■ EXERCISE DETAILS ■
Can you give the data below again, swapping "webpages" for "web pages" everywhere in it and leaving everything else unchanged?

■ ROWS ■
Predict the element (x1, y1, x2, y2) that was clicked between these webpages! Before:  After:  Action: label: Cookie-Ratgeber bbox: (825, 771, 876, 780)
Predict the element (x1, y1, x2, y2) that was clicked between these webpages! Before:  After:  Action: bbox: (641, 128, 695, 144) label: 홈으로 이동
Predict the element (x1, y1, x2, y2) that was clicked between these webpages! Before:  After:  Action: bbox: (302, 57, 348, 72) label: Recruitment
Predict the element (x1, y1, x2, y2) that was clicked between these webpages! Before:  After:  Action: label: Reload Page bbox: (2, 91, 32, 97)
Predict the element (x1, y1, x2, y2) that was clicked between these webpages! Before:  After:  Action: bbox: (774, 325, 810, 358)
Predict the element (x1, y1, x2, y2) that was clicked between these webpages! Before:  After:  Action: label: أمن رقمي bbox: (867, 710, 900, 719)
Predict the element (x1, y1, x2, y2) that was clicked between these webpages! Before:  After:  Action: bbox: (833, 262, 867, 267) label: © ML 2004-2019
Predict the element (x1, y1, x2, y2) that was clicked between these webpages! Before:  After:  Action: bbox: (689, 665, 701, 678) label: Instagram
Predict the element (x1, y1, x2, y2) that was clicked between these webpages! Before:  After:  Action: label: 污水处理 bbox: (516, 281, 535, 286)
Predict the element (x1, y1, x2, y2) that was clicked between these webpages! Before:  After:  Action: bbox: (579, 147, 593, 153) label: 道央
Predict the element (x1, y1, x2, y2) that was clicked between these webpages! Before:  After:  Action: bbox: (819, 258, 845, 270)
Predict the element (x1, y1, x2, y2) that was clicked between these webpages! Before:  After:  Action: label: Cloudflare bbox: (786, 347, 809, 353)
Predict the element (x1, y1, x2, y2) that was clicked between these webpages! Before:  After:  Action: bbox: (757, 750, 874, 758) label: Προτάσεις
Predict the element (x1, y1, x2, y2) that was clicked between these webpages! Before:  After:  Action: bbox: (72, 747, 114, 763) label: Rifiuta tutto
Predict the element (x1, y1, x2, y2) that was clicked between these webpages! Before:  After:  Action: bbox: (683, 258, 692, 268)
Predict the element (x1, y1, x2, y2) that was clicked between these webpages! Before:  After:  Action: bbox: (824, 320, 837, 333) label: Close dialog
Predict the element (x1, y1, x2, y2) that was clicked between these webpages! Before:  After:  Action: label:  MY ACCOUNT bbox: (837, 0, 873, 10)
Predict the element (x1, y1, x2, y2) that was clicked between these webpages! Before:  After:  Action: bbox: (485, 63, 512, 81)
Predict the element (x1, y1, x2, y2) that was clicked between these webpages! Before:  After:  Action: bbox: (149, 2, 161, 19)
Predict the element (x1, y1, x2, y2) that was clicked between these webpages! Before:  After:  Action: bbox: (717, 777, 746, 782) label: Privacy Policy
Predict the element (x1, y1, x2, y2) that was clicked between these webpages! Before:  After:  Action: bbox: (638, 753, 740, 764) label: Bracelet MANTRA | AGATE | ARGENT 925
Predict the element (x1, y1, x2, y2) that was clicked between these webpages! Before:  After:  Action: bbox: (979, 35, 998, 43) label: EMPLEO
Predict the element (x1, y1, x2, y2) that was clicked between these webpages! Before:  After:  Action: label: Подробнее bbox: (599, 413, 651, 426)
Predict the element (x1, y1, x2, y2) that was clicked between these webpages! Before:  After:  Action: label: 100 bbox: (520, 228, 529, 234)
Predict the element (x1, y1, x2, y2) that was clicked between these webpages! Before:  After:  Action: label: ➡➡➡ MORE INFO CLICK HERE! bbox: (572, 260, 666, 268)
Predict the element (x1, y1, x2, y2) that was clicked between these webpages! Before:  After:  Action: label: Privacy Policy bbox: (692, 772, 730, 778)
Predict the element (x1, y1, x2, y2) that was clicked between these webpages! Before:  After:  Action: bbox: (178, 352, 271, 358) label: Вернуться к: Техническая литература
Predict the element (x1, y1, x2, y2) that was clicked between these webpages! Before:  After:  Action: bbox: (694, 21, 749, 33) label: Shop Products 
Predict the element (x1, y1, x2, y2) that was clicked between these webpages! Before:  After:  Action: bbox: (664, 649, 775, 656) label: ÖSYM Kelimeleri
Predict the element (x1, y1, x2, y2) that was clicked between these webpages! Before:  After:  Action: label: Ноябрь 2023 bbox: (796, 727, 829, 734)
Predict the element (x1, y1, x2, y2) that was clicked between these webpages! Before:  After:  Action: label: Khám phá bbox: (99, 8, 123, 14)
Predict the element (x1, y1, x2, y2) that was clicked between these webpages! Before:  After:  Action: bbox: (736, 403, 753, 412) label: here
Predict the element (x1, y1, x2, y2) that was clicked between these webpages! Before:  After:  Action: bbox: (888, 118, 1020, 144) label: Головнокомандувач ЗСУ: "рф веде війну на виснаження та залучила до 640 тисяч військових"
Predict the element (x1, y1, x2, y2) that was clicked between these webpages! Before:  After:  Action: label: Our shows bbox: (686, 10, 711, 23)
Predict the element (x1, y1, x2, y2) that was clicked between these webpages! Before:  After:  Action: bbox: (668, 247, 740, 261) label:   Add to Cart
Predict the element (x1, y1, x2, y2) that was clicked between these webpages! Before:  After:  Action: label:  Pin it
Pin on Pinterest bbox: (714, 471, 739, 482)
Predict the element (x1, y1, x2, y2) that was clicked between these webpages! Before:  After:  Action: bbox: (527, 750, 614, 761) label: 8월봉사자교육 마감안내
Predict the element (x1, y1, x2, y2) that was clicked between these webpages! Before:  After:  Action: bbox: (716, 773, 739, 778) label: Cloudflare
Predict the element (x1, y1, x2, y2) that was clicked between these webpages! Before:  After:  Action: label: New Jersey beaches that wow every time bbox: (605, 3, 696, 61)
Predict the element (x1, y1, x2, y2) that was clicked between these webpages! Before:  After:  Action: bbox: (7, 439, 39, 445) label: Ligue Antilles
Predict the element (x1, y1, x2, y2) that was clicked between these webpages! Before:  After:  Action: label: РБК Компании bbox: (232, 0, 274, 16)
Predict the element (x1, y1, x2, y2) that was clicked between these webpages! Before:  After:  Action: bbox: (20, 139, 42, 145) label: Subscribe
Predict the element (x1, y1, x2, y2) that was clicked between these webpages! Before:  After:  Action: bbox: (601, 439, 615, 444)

■ SOLUTION FOR THIS PROBLEM ■
Predict the element (x1, y1, x2, y2) that was clicked between these web pages! Before:  After:  Action: label: Cookie-Ratgeber bbox: (825, 771, 876, 780)
Predict the element (x1, y1, x2, y2) that was clicked between these web pages! Before:  After:  Action: bbox: (641, 128, 695, 144) label: 홈으로 이동
Predict the element (x1, y1, x2, y2) that was clicked between these web pages! Before:  After:  Action: bbox: (302, 57, 348, 72) label: Recruitment
Predict the element (x1, y1, x2, y2) that was clicked between these web pages! Before:  After:  Action: label: Reload Page bbox: (2, 91, 32, 97)
Predict the element (x1, y1, x2, y2) that was clicked between these web pages! Before:  After:  Action: bbox: (774, 325, 810, 358)
Predict the element (x1, y1, x2, y2) that was clicked between these web pages! Before:  After:  Action: label: أمن رقمي bbox: (867, 710, 900, 719)
Predict the element (x1, y1, x2, y2) that was clicked between these web pages! Before:  After:  Action: bbox: (833, 262, 867, 267) label: © ML 2004-2019
Predict the element (x1, y1, x2, y2) that was clicked between these web pages! Before:  After:  Action: bbox: (689, 665, 701, 678) label: Instagram
Predict the element (x1, y1, x2, y2) that was clicked between these web pages! Before:  After:  Action: label: 污水处理 bbox: (516, 281, 535, 286)
Predict the element (x1, y1, x2, y2) that was clicked between these web pages! Before:  After:  Action: bbox: (579, 147, 593, 153) label: 道央
Predict the element (x1, y1, x2, y2) that was clicked between these web pages! Before:  After:  Action: bbox: (819, 258, 845, 270)
Predict the element (x1, y1, x2, y2) that was clicked between these web pages! Before:  After:  Action: label: Cloudflare bbox: (786, 347, 809, 353)
Predict the element (x1, y1, x2, y2) that was clicked between these web pages! Before:  After:  Action: bbox: (757, 750, 874, 758) label: Προτάσεις
Predict the element (x1, y1, x2, y2) that was clicked between these web pages! Before:  After:  Action: bbox: (72, 747, 114, 763) label: Rifiuta tutto
Predict the element (x1, y1, x2, y2) that was clicked between these web pages! Before:  After:  Action: bbox: (683, 258, 692, 268)
Predict the element (x1, y1, x2, y2) that was clicked between these web pages! Before:  After:  Action: bbox: (824, 320, 837, 333) label: Close dialog
Predict the element (x1, y1, x2, y2) that was clicked between these web pages! Before:  After:  Action: label:  MY ACCOUNT bbox: (837, 0, 873, 10)
Predict the element (x1, y1, x2, y2) that was clicked between these web pages! Before:  After:  Action: bbox: (485, 63, 512, 81)
Predict the element (x1, y1, x2, y2) that was clicked between these web pages! Before:  After:  Action: bbox: (149, 2, 161, 19)
Predict the element (x1, y1, x2, y2) that was clicked between these web pages! Before:  After:  Action: bbox: (717, 777, 746, 782) label: Privacy Policy
Predict the element (x1, y1, x2, y2) that was clicked between these web pages! Before:  After:  Action: bbox: (638, 753, 740, 764) label: Bracelet MANTRA | AGATE | ARGENT 925
Predict the element (x1, y1, x2, y2) that was clicked between these web pages! Before:  After:  Action: bbox: (979, 35, 998, 43) label: EMPLEO
Predict the element (x1, y1, x2, y2) that was clicked between these web pages! Before:  After:  Action: label: Подробнее bbox: (599, 413, 651, 426)
Predict the element (x1, y1, x2, y2) that was clicked between these web pages! Before:  After:  Action: label: 100 bbox: (520, 228, 529, 234)
Predict the element (x1, y1, x2, y2) that was clicked between these web pages! Before:  After:  Action: label: ➡➡➡ MORE INFO CLICK HERE! bbox: (572, 260, 666, 268)
Predict the element (x1, y1, x2, y2) that was clicked between these web pages! Before:  After:  Action: label: Privacy Policy bbox: (692, 772, 730, 778)
Predict the element (x1, y1, x2, y2) that was clicked between these web pages! Before:  After:  Action: bbox: (178, 352, 271, 358) label: Вернуться к: Техническая литература
Predict the element (x1, y1, x2, y2) that was clicked between these web pages! Before:  After:  Action: bbox: (694, 21, 749, 33) label: Shop Products 
Predict the element (x1, y1, x2, y2) that was clicked between these web pages! Before:  After:  Action: bbox: (664, 649, 775, 656) label: ÖSYM Kelimeleri
Predict the element (x1, y1, x2, y2) that was clicked between these web pages! Before:  After:  Action: label: Ноябрь 2023 bbox: (796, 727, 829, 734)
Predict the element (x1, y1, x2, y2) that was clicked between these web pages! Before:  After:  Action: label: Khám phá bbox: (99, 8, 123, 14)
Predict the element (x1, y1, x2, y2) that was clicked between these web pages! Before:  After:  Action: bbox: (736, 403, 753, 412) label: here
Predict the element (x1, y1, x2, y2) that was clicked between these web pages! Before:  After:  Action: bbox: (888, 118, 1020, 144) label: Головнокомандувач ЗСУ: "рф веде війну на виснаження та залучила до 640 тисяч військових"
Predict the element (x1, y1, x2, y2) that was clicked between these web pages! Before:  After:  Action: label: Our shows bbox: (686, 10, 711, 23)
Predict the element (x1, y1, x2, y2) that was clicked between these web pages! Before:  After:  Action: bbox: (668, 247, 740, 261) label:   Add to Cart
Predict the element (x1, y1, x2, y2) that was clicked between these web pages! Before:  After:  Action: label:  Pin it
Pin on Pinterest bbox: (714, 471, 739, 482)
Predict the element (x1, y1, x2, y2) that was clicked between these web pages! Before:  After:  Action: bbox: (527, 750, 614, 761) label: 8월봉사자교육 마감안내
Predict the element (x1, y1, x2, y2) that was clicked between these web pages! Before:  After:  Action: bbox: (716, 773, 739, 778) label: Cloudflare
Predict the element (x1, y1, x2, y2) that was clicked between these web pages! Before:  After:  Action: label: New Jersey beaches that wow every time bbox: (605, 3, 696, 61)
Predict the element (x1, y1, x2, y2) that was clicked between these web pages! Before:  After:  Action: bbox: (7, 439, 39, 445) label: Ligue Antilles
Predict the element (x1, y1, x2, y2) that was clicked between these web pages! Before:  After:  Action: label: РБК Компании bbox: (232, 0, 274, 16)
Predict the element (x1, y1, x2, y2) that was clicked between these web pages! Before:  After:  Action: bbox: (20, 139, 42, 145) label: Subscribe
Predict the element (x1, y1, x2, y2) that was clicked between these web pages! Before:  After:  Action: bbox: (601, 439, 615, 444)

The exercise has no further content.